The Past Through Tomorrow

Dungeons & Dragons Online: Eberron Unlimited launched September 9th. It will behoove developers to watch the progress of the game.

Mersky and Paiz are confident in their pronouncements, claiming that the reaction to their announcement has surprised them in how positive it's been. "There was always the possibility that announcing this shift would be seen as the final nail in the coffin for a dying game," Mersky said.

"People who know the game say that this [model] is the perfect game for it. I've had people tell me that they can now have a second full-time game because they don't feel like the meter's running." According to Mersky, Turbine had twice as many people signed up for the game's recent beta than they had projected, and players actually began spending their own money during the beta test.

The other reason to watch the launch of the title closely is the $30 million lawsuit Turbine recently launched against publishing partner Atari. Among other charges, the company contends that Atari deliberately shortchanged the marketing and promotion of the game in attempt to kill the game and prematurely terminate the license agreement -- ostensibly to support a rumored Neverwinter Nights MMO.

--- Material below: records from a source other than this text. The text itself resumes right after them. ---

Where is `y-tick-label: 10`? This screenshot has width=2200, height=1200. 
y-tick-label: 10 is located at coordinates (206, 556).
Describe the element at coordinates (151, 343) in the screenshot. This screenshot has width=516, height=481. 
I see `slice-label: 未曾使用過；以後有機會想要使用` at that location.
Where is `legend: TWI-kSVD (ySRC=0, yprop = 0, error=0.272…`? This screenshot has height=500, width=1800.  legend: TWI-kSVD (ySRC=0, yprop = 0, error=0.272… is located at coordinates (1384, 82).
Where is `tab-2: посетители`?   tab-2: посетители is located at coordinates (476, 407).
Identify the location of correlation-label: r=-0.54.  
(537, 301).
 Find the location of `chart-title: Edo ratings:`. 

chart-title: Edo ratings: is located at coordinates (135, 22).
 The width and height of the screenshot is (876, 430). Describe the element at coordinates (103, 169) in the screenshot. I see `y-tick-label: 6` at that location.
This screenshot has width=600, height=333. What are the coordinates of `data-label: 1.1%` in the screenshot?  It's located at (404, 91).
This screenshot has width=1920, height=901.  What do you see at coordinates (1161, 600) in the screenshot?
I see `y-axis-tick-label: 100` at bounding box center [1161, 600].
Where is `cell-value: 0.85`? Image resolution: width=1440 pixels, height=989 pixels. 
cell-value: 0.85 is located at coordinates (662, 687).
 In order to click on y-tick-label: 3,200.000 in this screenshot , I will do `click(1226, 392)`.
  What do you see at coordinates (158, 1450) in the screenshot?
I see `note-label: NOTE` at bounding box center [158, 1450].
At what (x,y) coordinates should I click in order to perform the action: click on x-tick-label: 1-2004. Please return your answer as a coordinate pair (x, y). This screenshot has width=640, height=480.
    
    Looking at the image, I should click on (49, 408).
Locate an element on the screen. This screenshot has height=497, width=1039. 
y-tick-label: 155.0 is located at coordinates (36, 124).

Turbine itself refused to comment on any element of the lawsuit, citing policy and stating merely that the company had extended its rights to publish the title through 2016.

No one knows what the future holds for Dungeons & Dragons Online: Eberron Unlimited. Assuming the particulars of the lawsuit are true, can DDO's new business model help it compete not just against the world of free-to-play titles and triple-A subscription games but also against a rival game that holds the same license?

Mersky's parting words bring an almost philosophical air to the whole exercise, painting the great DDO experiment as valuable for Turbine for the lessons learned from the switch. "Going forward, our watchword is making our games as accessible as possible. Our engine is now multiplatform, and can handle any billing or business model we want."

"That gives us tremendous flexibility create a game that properly fits the IP and tailor the business model to suit. We're free to continue making great content for our players."